Tout pourrait séparer Sophie et Djilali, elle la fille de Pieds-Noirs née en France qui a de l'Algérie la vision mythique et fantasmée de ses parents exilés de 1962, lui l'enfant du bled qui a connu le joug des colons, mais aussi le sacerdoce de son instituteur Albert Gounelle.
Sophie vit maintenant en Suisse et Djilali en France.
Dans ce long échange épistolaire de seize lettres ils cherchent ce qui les rapproche, ils échangent leur vision de ce pays, ils veulent s'affranchir des clichés, regarder l'avenir en dépassant le passé, « (…) si nous passions le reste de nos existences à opposer les mémoires, comme le font les ultras des deux rives, notre histoire commune en s'écrirait pas. »

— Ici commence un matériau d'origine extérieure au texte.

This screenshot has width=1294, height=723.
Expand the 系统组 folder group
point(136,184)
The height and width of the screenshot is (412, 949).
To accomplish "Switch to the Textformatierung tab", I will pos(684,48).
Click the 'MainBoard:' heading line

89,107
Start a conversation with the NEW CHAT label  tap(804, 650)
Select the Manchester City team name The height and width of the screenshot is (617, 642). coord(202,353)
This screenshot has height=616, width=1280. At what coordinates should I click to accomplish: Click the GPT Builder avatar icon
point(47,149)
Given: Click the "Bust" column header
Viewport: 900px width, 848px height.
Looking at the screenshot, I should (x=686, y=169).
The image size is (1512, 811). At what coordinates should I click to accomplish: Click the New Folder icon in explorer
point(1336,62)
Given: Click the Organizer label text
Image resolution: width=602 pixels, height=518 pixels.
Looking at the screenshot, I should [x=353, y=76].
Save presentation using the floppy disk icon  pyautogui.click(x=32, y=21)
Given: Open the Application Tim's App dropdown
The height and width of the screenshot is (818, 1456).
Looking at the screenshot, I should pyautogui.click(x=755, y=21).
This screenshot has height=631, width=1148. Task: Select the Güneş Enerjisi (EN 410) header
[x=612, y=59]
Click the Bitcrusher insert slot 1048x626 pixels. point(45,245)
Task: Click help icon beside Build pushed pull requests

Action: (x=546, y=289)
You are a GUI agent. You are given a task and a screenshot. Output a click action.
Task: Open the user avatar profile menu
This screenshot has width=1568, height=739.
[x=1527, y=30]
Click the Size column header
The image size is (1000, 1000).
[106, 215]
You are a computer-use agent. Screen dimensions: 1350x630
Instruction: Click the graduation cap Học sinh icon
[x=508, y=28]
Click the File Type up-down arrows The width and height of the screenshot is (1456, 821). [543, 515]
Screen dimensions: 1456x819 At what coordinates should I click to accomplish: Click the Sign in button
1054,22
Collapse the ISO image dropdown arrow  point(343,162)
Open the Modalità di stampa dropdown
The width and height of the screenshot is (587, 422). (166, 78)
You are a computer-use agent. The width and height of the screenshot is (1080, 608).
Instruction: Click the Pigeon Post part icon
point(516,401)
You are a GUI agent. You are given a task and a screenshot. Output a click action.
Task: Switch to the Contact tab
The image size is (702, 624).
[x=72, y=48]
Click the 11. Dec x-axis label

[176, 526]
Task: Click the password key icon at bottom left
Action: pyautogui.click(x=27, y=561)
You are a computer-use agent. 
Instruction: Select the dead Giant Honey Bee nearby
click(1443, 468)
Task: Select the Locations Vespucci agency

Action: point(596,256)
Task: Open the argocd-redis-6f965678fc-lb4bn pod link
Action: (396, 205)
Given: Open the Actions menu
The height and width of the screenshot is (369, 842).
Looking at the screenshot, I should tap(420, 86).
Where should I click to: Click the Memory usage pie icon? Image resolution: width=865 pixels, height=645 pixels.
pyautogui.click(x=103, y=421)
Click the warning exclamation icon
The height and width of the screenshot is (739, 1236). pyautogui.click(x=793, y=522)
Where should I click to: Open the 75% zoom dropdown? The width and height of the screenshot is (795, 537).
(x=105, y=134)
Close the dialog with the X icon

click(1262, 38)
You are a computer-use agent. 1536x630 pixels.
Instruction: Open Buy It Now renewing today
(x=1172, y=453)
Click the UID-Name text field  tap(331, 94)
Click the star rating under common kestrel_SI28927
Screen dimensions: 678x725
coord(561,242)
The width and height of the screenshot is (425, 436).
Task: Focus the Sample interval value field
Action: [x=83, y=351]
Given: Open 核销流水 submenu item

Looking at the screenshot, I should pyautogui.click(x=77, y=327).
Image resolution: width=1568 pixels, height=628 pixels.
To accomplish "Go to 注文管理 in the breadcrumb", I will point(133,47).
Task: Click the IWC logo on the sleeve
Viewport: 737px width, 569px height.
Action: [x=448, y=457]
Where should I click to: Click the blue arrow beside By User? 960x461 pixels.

Entre celui qui est né dans un pays qui n'existe plus, dont il ne peut que rêver ou se souvenir, et celui qui ne peut vivre dans le pays pour lequel il s'est battu, il existe un point commun, ils ont perdu une part de leur identité, aux yeux des autres ils sont des étrangers : « L'Algérie est devenue un espace étriqué où je ne sais plus marcher au rythme des autres. » ;
En effet « Parler de réparations, de justice, c'est encore revenir à la blessure toujours cuisante. », nous dit Djilali.
Djilali cite sa mère, « (…) cette indépendance, ça se termine quand ? », incite chaque acteur de ce conflit à « Vider son sac certes, puis le remplir des germes du futur. »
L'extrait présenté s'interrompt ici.